A charge from “Karetik Inc” on a credit card or bank statement is an unfamiliar merchant descriptor that some consumers have reported not recognizing. Because no public business records, consumer complaints, or news reporting in the available research specifically identify what Karetik Inc sells or how it operates, the charge may stem from a parent company, a third-party payment processor, or a doing-business-as name that differs from the brand a consumer actually interacted with. If the charge is genuinely unauthorized, federal law provides strong protections for disputing it and limiting financial liability.
Credit card statements frequently display merchant names that look nothing like the store, app, or service where a purchase was made. There are a few common reasons for this. A company may process payments under its legal corporate name rather than its consumer-facing brand. Transactions can also route through a third-party payment processor whose name appears instead of the merchant’s. On top of that, transaction descriptors are limited to roughly 25 characters, so longer names get truncated or abbreviated in ways that look unfamiliar.
A charge labeled “Karetik Inc” could fall into any of these categories. Before assuming fraud, it is worth checking recent purchase receipts, subscription confirmations, and email inboxes for any transaction that matches the dollar amount and date. It also helps to ask anyone else authorized on the account whether they recognize the purchase.
The most direct step is to search the exact descriptor online. Major card issuers and financial technology companies maintain searchable databases of merchant descriptors to help consumers match cryptic statement entries to known businesses. Searching the name alongside the charge amount can surface forum posts or complaint threads from other cardholders who encountered the same descriptor.

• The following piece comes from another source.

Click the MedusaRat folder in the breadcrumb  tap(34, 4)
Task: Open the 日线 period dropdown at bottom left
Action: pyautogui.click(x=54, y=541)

If an online search turns up nothing useful, calling the number on the back of the credit or debit card and asking the issuer for additional transaction details is the next step. Issuers can often provide the merchant’s full legal name, location, phone number, or merchant category code, any of which can help pin down what the charge was for.
When a charge from Karetik Inc or any other merchant turns out to be unauthorized or a billing error, the Fair Credit Billing Act gives consumers a formal dispute process with enforceable timelines.
During the investigation, the cardholder is not required to pay the disputed amount or any finance charges related to it, though undisputed portions of the bill still need to be paid on time. The issuer cannot report the disputed amount as delinquent, threaten the cardholder’s credit rating over it, or take collection action while the investigation is open.
Federal law caps a consumer’s liability for unauthorized credit card charges at $50, provided the charge is reported within the required timeframe. In practice, most major card networks and issuers go further and offer zero-liability policies, meaning the cardholder owes nothing at all for verified fraudulent transactions.
If the issuer’s investigation confirms that the charge was unauthorized, it must be removed from the bill entirely. If the issuer determines the charge is valid, it must send a written explanation of why, along with the amount owed and the payment due date. A cardholder who disagrees with that outcome can appeal within the time allowed for payment or within 10 days of receiving the explanation, whichever is later, and can also file a complaint with the Consumer Financial Protection Bureau.